* **Selection**:
A well-designed asset protection strategy will shield an individual’s assets from the claims of creditors or judgments without engaging in fraudulent transfer, concealment, or tax evasion.


At Ourednik Law Offices, our asset protection strategies combine elements from an array of legal areas such as of estate planning, trusts or business formation, elder law, and tax planning.

Ourednik Law Offices concentrates on meeting the asset protection needs of doctors and business owners, two of the most common targets in today’s litigious society. However, we are prepared to handle the asset protection needs of any individual. An effective asset protection strategy is dependent on proper timing, so it is important to discuss your asset protection plan before you actually need it.

We know that you have worked hard for what is yours, now protect it by contacting Ourednik Law Offices today.

What Is Asset Protection?

The term asset protection is generally used to define a number of legal techniques designed to protect the assets of individuals and business entities from creditors or civil money judgments.
A well-designed asset protection strategy will shield an individual’s assets from the claims of creditors or judgments without engaging in fraudulent transfers, concealment, or tax evasion. In Florida, there are several legal methods an attorney may use to protect assets, including:

Types Of Asset Protection

Tenants by entirety is a special form of joint tenancy ownership which is available only to married persons.

In Florida, ownership of property as “tenants by entireties” or “TBE” affords broad asset protection benefits during the lifetime of the husband and wife and is the quickest and simplest method of asset protection for married persons

However, utilizing TBE solely as a form of asset protection is not recommended for long term planning or for individuals with creditor issues. This is because a divorce between the spouses or death of one spouse can terminate the tenants by entireties status and leave assets exposed to creditors. Additionally, tenants by entireties ownership can create issues for estate planning since TBE property passes outside of probate.

Effective asset protection planners understand how to combine TBE with other asset protection techniques in order to achieve long term stability and peace of mind.

Florida allows for the protection of an unlimited monetary value of homestead property if certain conditions are met.

Homestead protection from forced sale is created by satisfying the following requirements: (1) the property must be owned by a “natural person;” (2) the person claiming the exemption must be a Florida resident who establishes that he or she made, or intended to make, the real property his or her permanent “residence;” (3) the person claiming the exemption must establish that he or she is the “owner” of the property; and (4) the property claimed as the homestead must satisfy the “size and contiguity” requirements, which are limited to one-half (1/2) acre in a municipality or one-hundred-sixty (160) acres outside of a municipality. If an individual satisfies all of these requirements, then they are generally entitled to seek protection of the homestead from a forced sale to satisfy creditors’ claims.

* **The tasks**:
1. Decide whether each statement agrees with the asset protection text, answering yes or no and quoting the deciding words: (a) Tenants by entirety ownership is open only to married persons. (b) Florida caps homestead protection at a fixed dollar amount. (c) Property held as tenants by entireties goes through probate.
2. Please explain, in one to three sentences, why the asset protection text advises against relying on tenants by entireties alone for long-term planning.
3. Answer these from the asset protection text:
(a) Which two groups does the firm concentrate on?
(b) What is the size limit for homestead property outside a municipality?
(c) On what does an effective asset protection strategy depend?
Rely only on the asset protection text above.

* **Provided information**:

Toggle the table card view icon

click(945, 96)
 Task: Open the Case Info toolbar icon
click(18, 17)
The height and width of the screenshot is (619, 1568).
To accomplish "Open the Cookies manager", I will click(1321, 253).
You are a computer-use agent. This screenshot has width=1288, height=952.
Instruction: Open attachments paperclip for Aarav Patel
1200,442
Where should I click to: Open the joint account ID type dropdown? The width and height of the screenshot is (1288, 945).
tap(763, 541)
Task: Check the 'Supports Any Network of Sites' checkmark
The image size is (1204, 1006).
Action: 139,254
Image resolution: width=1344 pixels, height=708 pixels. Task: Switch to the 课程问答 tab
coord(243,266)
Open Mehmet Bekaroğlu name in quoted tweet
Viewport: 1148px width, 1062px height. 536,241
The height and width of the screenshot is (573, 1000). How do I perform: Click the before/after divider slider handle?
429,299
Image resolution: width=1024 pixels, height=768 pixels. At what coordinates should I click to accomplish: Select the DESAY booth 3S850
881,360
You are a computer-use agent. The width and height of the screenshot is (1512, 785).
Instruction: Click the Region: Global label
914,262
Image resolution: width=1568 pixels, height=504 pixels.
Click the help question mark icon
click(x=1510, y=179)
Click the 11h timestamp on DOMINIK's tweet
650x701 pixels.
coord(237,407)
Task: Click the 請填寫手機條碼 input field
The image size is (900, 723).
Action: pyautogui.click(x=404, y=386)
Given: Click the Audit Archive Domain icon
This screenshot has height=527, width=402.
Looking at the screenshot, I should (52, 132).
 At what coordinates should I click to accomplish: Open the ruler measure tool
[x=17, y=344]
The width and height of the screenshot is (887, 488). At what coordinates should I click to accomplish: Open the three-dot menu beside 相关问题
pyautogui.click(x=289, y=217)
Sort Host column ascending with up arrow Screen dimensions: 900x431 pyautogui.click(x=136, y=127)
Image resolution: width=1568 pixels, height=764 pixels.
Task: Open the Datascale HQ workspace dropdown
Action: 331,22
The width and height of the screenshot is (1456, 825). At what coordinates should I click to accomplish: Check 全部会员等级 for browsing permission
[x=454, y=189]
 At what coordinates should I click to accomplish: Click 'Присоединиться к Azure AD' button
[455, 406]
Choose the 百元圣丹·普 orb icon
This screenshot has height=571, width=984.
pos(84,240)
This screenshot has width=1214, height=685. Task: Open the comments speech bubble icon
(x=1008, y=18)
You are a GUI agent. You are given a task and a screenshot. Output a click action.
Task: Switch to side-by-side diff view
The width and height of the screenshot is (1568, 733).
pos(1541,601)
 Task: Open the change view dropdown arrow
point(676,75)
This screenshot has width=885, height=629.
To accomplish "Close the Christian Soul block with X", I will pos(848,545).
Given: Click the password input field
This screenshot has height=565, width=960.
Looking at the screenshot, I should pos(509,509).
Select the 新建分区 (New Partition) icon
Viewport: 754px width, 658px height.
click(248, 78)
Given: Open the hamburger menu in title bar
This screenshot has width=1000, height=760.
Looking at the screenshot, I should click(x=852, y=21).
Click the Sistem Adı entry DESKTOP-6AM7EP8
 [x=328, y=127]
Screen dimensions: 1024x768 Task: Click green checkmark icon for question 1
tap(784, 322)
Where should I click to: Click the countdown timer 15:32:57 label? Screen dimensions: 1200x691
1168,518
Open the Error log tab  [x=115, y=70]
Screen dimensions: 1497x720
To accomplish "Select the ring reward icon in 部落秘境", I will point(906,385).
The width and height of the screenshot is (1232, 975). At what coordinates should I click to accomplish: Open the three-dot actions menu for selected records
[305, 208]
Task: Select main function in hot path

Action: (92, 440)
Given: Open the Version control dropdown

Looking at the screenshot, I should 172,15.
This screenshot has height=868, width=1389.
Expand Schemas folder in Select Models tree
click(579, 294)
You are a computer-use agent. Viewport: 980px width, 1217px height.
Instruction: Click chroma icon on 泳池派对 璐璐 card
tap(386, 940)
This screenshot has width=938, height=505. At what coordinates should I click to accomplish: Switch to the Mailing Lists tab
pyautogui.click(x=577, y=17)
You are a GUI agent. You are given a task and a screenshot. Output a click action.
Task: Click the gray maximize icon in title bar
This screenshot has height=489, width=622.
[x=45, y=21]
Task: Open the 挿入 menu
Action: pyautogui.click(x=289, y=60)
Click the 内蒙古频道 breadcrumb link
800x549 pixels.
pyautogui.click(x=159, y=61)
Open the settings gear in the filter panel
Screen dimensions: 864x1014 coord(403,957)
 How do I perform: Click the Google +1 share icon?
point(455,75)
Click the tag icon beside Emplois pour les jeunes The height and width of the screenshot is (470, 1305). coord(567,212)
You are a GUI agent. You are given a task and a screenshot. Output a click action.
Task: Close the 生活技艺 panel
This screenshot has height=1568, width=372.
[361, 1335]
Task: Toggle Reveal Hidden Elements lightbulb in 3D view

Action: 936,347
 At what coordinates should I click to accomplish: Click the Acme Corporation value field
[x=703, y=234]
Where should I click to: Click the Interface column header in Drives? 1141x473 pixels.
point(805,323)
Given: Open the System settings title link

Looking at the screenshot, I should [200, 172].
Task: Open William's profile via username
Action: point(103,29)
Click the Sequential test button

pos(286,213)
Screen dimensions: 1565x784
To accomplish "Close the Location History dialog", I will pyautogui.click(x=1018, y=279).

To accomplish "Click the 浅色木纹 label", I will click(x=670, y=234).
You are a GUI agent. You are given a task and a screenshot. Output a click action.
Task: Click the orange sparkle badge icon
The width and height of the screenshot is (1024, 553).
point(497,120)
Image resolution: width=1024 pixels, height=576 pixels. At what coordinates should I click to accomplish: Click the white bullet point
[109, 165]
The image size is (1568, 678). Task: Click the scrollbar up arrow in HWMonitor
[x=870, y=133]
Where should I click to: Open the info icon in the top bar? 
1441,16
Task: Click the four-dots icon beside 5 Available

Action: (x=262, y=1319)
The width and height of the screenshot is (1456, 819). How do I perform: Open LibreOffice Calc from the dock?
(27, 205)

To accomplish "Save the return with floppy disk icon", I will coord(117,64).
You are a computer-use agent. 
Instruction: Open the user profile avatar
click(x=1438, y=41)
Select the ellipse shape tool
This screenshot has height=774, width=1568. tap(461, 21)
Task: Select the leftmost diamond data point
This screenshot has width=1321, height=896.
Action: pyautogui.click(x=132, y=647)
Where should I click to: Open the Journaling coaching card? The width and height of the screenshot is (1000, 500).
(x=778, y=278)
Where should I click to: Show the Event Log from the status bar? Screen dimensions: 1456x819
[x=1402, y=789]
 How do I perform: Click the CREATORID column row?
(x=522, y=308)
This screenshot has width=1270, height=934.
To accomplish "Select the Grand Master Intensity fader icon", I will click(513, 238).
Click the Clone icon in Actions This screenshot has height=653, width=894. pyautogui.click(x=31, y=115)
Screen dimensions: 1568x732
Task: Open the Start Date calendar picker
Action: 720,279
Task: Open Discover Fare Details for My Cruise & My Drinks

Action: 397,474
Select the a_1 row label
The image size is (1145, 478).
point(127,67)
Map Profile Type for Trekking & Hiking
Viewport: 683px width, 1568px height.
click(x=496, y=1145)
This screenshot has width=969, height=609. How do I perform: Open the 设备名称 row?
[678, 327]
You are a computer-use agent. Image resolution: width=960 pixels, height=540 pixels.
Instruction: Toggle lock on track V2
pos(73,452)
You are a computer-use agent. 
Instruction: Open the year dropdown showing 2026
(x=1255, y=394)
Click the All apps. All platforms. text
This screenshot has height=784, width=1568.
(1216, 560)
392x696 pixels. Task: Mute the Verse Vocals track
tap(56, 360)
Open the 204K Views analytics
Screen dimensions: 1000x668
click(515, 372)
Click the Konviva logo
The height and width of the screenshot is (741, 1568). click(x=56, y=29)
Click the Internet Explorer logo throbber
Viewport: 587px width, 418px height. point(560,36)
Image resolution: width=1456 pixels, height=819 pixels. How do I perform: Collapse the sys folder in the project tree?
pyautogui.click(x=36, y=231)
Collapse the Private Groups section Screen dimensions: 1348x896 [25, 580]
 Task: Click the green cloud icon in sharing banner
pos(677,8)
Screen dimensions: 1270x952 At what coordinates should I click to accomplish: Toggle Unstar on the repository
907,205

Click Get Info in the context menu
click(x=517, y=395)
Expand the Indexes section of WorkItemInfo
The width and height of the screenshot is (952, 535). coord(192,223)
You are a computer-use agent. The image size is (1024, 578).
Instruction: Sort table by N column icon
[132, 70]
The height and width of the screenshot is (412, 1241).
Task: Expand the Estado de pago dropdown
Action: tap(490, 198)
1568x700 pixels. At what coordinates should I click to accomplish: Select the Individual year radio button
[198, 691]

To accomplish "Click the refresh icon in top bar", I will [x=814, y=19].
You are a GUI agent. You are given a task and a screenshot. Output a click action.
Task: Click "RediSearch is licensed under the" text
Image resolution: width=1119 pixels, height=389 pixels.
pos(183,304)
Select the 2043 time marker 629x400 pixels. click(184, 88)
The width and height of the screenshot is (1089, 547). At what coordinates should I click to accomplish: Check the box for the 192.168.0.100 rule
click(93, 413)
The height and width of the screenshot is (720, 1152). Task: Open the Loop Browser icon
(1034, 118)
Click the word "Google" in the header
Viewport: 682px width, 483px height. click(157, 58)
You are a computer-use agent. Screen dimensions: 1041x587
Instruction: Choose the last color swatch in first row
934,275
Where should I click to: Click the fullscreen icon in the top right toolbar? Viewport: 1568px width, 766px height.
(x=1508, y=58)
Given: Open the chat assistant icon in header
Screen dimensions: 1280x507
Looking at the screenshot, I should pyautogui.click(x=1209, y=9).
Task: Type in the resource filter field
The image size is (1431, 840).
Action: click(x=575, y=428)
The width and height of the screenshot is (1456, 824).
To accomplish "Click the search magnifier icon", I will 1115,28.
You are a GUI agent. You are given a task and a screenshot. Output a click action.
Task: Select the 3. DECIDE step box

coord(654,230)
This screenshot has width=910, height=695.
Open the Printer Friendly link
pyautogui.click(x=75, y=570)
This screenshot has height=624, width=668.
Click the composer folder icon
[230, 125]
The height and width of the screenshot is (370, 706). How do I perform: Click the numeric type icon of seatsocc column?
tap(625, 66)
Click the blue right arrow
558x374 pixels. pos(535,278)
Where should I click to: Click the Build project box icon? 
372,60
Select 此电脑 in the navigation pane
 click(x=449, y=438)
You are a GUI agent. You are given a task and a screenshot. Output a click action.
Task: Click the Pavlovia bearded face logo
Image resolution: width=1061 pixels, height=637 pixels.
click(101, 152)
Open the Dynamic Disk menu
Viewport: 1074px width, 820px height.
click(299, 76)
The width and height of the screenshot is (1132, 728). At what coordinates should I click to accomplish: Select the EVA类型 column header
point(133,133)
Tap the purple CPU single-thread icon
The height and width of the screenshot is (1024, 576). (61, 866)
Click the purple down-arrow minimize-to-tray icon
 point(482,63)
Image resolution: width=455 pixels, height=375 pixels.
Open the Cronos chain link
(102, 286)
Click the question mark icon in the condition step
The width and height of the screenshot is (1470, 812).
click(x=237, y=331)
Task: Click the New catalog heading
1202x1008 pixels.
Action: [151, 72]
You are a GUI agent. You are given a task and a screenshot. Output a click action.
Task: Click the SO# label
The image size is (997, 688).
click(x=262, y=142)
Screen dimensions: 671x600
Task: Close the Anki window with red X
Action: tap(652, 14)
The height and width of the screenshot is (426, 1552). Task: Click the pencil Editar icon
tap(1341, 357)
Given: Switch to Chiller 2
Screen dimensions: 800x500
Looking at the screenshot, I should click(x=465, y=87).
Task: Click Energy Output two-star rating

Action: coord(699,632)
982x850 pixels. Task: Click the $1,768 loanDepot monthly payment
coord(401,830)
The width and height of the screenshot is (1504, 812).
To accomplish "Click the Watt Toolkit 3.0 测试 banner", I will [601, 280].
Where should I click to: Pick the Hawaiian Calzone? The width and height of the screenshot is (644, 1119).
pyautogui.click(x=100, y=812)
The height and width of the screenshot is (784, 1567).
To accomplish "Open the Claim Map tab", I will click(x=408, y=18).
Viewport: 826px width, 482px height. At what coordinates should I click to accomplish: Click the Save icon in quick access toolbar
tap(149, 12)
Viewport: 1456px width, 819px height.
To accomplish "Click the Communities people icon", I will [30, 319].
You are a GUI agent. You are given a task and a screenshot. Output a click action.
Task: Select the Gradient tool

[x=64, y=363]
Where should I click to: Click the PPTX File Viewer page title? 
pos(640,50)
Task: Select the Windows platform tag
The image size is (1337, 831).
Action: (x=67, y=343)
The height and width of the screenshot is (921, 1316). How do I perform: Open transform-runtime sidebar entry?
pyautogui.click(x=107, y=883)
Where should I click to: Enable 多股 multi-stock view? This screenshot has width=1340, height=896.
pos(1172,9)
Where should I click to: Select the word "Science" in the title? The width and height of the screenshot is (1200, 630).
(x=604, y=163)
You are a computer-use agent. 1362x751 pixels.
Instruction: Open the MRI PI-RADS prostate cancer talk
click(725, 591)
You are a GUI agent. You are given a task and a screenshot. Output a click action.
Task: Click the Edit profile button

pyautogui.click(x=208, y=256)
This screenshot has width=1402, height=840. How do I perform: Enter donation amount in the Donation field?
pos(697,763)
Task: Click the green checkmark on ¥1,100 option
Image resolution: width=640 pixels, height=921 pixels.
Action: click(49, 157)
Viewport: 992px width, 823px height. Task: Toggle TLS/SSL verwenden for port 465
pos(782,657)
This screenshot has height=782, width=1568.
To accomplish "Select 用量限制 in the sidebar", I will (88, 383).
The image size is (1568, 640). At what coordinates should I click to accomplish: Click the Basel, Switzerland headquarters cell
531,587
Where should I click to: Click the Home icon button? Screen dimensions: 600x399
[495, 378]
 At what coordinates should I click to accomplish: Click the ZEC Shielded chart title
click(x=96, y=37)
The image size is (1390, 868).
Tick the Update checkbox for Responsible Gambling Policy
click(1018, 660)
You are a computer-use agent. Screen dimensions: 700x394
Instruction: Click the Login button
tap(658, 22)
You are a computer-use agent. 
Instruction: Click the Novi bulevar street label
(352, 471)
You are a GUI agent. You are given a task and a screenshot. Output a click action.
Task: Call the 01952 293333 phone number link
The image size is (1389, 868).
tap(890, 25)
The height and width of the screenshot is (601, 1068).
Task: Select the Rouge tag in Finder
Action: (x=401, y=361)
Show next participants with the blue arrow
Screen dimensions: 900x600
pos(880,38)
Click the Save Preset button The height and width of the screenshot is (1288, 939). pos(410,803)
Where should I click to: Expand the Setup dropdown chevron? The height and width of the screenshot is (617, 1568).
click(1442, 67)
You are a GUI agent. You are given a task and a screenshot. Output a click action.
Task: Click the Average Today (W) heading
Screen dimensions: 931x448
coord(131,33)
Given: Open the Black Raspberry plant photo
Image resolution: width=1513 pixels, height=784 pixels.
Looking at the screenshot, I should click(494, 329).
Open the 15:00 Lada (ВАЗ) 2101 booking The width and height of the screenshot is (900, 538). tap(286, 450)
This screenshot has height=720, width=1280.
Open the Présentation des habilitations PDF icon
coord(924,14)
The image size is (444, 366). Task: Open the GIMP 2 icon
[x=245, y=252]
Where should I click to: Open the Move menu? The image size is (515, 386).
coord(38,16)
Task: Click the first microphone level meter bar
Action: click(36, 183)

* **Outputs**:
1.
(a) Yes: "which is available only to married persons"
(b) No: "Florida allows for the protection of an unlimited monetary value of homestead property if certain conditions are met"
(c) No: "since TBE property passes outside of probate"

2. A divorce between the spouses or the death of one spouse can end the tenants by entireties status, which leaves the assets exposed to creditors. Tenants by entireties ownership can also cause estate planning problems, because the property passes outside of probate.

3.
(a) Doctors and business owners
(b) One hundred sixty (160) acres
(c) Proper timing